_REQUIREMENTS_
Rescale the entries in the stretch from the start through the line containing "[x=526, y=149]", both ends included, and write out every line of that stretch again. Multiply each coordinate in the answers by 1.65 and round it to a whole number, with halves rounded up, leaving every other number unchanged.

(Stored data)
################

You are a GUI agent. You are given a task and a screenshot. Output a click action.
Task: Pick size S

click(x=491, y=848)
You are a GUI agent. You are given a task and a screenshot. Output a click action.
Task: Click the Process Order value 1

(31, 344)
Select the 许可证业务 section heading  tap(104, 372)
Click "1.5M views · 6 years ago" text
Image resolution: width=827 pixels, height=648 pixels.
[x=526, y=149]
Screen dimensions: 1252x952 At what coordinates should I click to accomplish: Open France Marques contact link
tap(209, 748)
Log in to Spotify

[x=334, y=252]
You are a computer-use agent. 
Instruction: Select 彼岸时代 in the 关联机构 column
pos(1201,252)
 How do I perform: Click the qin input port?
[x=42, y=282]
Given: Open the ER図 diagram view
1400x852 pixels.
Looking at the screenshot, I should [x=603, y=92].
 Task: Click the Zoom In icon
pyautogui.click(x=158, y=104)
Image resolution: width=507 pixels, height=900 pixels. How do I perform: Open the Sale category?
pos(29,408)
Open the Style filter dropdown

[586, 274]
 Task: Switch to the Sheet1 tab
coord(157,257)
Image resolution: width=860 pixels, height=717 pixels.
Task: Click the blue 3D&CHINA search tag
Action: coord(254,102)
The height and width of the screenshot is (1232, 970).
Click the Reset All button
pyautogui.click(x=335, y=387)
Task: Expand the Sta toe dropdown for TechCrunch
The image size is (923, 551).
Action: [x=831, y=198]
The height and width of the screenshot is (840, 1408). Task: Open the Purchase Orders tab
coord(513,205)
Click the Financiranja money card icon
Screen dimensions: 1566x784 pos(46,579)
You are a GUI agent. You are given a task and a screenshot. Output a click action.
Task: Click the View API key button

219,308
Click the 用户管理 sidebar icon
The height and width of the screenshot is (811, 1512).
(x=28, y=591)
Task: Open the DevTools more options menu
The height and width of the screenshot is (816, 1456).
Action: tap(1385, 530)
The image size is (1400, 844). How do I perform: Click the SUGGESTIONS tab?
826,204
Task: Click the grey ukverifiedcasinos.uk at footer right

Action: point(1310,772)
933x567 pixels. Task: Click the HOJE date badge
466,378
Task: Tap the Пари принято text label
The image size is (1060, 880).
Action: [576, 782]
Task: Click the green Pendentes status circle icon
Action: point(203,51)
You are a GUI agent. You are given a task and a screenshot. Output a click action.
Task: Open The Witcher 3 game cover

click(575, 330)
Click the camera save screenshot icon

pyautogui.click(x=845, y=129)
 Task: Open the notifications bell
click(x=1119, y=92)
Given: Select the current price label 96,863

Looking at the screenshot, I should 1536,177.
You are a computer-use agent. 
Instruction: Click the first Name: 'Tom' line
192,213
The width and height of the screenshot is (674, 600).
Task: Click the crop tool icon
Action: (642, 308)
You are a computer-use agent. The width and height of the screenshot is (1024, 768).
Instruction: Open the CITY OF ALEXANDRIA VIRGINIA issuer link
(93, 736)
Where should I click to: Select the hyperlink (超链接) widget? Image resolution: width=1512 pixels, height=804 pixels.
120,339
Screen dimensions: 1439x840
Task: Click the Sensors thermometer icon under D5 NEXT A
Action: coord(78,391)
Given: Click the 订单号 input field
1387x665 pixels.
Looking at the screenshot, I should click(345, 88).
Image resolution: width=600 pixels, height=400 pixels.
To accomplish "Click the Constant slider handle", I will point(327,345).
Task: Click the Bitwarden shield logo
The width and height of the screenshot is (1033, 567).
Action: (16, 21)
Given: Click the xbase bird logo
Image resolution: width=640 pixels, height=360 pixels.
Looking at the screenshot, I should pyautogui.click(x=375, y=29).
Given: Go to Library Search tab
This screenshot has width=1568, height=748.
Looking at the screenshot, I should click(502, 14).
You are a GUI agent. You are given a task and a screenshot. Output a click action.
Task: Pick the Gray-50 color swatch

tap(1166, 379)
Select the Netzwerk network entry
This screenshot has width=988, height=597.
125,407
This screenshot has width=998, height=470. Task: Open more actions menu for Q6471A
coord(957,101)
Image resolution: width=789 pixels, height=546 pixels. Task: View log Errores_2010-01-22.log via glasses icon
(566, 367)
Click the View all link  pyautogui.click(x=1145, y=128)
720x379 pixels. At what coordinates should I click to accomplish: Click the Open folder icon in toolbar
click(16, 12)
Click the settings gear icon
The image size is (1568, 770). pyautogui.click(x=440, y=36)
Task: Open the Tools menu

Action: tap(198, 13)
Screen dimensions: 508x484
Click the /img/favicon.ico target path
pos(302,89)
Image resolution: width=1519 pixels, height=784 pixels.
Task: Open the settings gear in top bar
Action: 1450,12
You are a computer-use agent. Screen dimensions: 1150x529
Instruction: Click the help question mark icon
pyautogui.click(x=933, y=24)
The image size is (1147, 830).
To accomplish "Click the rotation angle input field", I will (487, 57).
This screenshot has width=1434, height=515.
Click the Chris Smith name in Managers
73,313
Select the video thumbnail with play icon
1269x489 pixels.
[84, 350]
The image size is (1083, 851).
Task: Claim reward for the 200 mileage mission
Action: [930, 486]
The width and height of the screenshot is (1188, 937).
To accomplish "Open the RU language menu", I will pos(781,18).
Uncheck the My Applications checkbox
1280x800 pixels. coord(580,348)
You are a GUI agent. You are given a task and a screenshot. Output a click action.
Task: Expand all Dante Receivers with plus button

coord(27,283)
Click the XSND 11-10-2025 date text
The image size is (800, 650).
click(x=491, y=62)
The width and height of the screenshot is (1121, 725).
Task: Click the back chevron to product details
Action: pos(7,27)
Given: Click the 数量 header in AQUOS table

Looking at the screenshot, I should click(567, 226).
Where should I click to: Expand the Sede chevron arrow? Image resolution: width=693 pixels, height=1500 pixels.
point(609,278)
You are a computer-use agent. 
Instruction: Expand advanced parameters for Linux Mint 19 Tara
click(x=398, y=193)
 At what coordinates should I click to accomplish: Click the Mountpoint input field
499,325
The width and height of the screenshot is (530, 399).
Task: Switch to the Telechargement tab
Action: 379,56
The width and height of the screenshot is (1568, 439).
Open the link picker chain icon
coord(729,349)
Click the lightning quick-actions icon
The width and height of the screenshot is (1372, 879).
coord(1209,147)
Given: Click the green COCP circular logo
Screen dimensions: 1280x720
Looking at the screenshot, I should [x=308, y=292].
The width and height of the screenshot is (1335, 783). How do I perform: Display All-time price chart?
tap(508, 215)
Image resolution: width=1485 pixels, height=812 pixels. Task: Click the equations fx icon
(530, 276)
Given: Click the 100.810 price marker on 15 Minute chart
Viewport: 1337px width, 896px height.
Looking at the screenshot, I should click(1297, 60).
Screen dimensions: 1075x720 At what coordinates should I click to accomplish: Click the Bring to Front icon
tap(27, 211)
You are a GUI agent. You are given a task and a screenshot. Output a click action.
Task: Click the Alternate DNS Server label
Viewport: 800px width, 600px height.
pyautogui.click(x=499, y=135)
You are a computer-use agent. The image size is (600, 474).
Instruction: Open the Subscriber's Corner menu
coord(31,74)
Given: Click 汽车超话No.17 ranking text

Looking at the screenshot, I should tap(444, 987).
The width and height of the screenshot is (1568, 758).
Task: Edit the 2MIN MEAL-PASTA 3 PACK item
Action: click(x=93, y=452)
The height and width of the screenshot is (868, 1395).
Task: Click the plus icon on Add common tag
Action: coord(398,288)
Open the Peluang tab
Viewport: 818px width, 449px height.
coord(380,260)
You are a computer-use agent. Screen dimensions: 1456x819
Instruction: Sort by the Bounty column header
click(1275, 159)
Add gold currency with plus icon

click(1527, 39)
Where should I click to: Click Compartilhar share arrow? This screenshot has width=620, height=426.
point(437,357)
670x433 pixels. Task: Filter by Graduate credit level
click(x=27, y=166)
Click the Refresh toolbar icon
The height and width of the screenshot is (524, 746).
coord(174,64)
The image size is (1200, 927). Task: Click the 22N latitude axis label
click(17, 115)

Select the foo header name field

################

_FINAL ANSWER_
You are a GUI agent. You are given a task and a screenshot. Output a click action.
Task: Pick size S

click(x=810, y=1399)
You are a GUI agent. You are given a task and a screenshot. Output a click action.
Task: Click the Process Order value 1

(51, 568)
Select the 许可证业务 section heading  tap(172, 614)
Click "1.5M views · 6 years ago" text
Image resolution: width=827 pixels, height=648 pixels.
[x=868, y=246]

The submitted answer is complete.